Bu diyet yönteminde süt ürünleri sınırlıdır. Kefir gibi sağlıklı probiyotik içeren gıdalar da sınırlıdır ve burada yine sindirimi kolaylaştırıcı etkisinden ziyade; zarar verici etkisini görmekteyiz.Sindirim açısından bir diğer sorun da birçok gıda grubunun reddettiği için beslenmedeki lif eksikliğidir. Bilimsel çalışmalar, lifin kolon sağlığı için önemli olduğunu ve lifsiz bir diyetin uzun vadede kabızlık gibi sindirim sorunlarına neden olabileceğini belirtmektedir.

3.Eksik Beslenme:
Birçok besin grubunu reddeden bu diyet yöntemi, özellikle meyvelerde bulunan C vb. birçok vitamin ve mineral grubundan faydalanmamamıza sebep oluyor. Bu yöntem uzun vadede, bağışıklık sisteminin zayıflamasına, cilt sorunlarına, elektrolit dengesi bozukluğundan kaynaklı kalp vb. ciddi sağlık problemlerine neden olabiliyor. 

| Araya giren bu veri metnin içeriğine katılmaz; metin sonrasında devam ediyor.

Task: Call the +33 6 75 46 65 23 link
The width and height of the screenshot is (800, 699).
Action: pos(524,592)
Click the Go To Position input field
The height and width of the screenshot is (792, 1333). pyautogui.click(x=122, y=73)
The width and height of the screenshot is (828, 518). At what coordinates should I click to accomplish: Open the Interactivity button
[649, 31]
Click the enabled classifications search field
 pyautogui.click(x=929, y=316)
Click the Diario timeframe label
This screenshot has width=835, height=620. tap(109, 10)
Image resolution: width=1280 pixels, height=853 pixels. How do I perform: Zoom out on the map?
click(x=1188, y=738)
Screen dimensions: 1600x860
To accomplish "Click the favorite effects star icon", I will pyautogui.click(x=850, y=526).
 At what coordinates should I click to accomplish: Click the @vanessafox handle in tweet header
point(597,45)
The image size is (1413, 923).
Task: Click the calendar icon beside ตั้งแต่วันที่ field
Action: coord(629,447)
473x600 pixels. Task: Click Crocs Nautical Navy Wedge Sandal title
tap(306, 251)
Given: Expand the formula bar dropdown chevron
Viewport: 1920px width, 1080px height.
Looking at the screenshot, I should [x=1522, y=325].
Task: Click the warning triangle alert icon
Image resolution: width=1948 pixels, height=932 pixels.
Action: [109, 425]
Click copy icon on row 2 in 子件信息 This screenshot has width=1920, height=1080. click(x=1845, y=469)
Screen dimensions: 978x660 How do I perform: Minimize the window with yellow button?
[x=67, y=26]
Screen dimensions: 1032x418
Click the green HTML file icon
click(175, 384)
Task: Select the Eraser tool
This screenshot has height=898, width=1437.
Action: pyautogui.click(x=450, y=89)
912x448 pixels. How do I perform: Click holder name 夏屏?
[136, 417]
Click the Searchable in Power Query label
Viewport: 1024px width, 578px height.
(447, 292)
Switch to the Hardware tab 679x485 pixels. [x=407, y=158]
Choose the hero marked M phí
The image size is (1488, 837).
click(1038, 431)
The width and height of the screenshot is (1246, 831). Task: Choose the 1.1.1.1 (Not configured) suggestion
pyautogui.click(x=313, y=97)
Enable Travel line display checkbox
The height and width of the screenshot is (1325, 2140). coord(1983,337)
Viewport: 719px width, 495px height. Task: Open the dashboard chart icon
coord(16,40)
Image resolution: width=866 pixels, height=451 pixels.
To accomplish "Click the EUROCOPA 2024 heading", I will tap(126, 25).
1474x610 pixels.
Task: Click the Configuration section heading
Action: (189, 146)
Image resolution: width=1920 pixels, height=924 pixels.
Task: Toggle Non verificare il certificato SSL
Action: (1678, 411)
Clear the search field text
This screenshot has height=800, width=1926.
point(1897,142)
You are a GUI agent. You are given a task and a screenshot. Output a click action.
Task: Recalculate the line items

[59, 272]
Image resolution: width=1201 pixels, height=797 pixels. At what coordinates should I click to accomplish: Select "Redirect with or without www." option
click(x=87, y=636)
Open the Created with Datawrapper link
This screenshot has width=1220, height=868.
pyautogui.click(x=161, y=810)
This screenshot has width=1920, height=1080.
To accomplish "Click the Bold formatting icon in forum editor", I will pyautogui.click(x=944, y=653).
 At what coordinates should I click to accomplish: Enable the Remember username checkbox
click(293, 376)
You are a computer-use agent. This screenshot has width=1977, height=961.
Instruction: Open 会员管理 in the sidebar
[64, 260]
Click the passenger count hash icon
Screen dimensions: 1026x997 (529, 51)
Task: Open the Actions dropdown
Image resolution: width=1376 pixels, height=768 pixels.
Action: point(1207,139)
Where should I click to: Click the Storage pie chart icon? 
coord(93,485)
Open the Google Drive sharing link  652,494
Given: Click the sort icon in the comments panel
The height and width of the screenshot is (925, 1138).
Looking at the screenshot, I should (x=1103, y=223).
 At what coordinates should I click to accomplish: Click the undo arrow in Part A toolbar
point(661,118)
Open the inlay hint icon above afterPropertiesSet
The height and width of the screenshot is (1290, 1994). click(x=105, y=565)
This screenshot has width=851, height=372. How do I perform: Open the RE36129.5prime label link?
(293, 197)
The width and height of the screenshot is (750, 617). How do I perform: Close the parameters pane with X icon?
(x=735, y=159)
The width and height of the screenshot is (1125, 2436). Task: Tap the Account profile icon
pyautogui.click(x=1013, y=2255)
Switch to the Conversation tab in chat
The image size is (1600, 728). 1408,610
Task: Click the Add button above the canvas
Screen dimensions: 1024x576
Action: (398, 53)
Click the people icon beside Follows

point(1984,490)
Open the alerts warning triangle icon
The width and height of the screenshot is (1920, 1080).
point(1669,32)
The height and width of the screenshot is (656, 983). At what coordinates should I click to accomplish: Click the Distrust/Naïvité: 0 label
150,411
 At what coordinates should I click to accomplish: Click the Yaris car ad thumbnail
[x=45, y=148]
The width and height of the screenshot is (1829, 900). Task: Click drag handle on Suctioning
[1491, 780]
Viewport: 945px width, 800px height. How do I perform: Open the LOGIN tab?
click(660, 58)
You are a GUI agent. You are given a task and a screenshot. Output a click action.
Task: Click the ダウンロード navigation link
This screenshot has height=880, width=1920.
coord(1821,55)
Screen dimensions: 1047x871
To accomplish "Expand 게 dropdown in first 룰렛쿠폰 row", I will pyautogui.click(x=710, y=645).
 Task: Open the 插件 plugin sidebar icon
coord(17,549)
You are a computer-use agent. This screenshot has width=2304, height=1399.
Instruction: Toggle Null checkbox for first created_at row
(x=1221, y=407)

Aşırı kısıtlayıcı beslenmenin bir diğer sorunu da yeme bozukluğu doğurabilecek olmasıdır. Besinleri tamamen fayda ve zarar şekline takıntılı bir biçimde algılamamız sonucunda, aşırı kısıtlı beslenmeye yönelim; psikolojik sağlığı olumsuz etkiler.

Sonuç olarak bu diyetin sunduğu küçük faydalarla verdiği büyük zararları kıyasladığımızda, doğru ve etkili bir yöntem olmamakla birlikte bilimsel kanıtlanmış bir dayanağı da yoktur. Hiçbir tek tip beslenme modelinde uzman görüşü olmadan genelleme ve uygulama yapılmamalıdır. Kilo kaybı çok daha sağlıklı ve daha az yoran yöntemlerle gerçekleşebilir.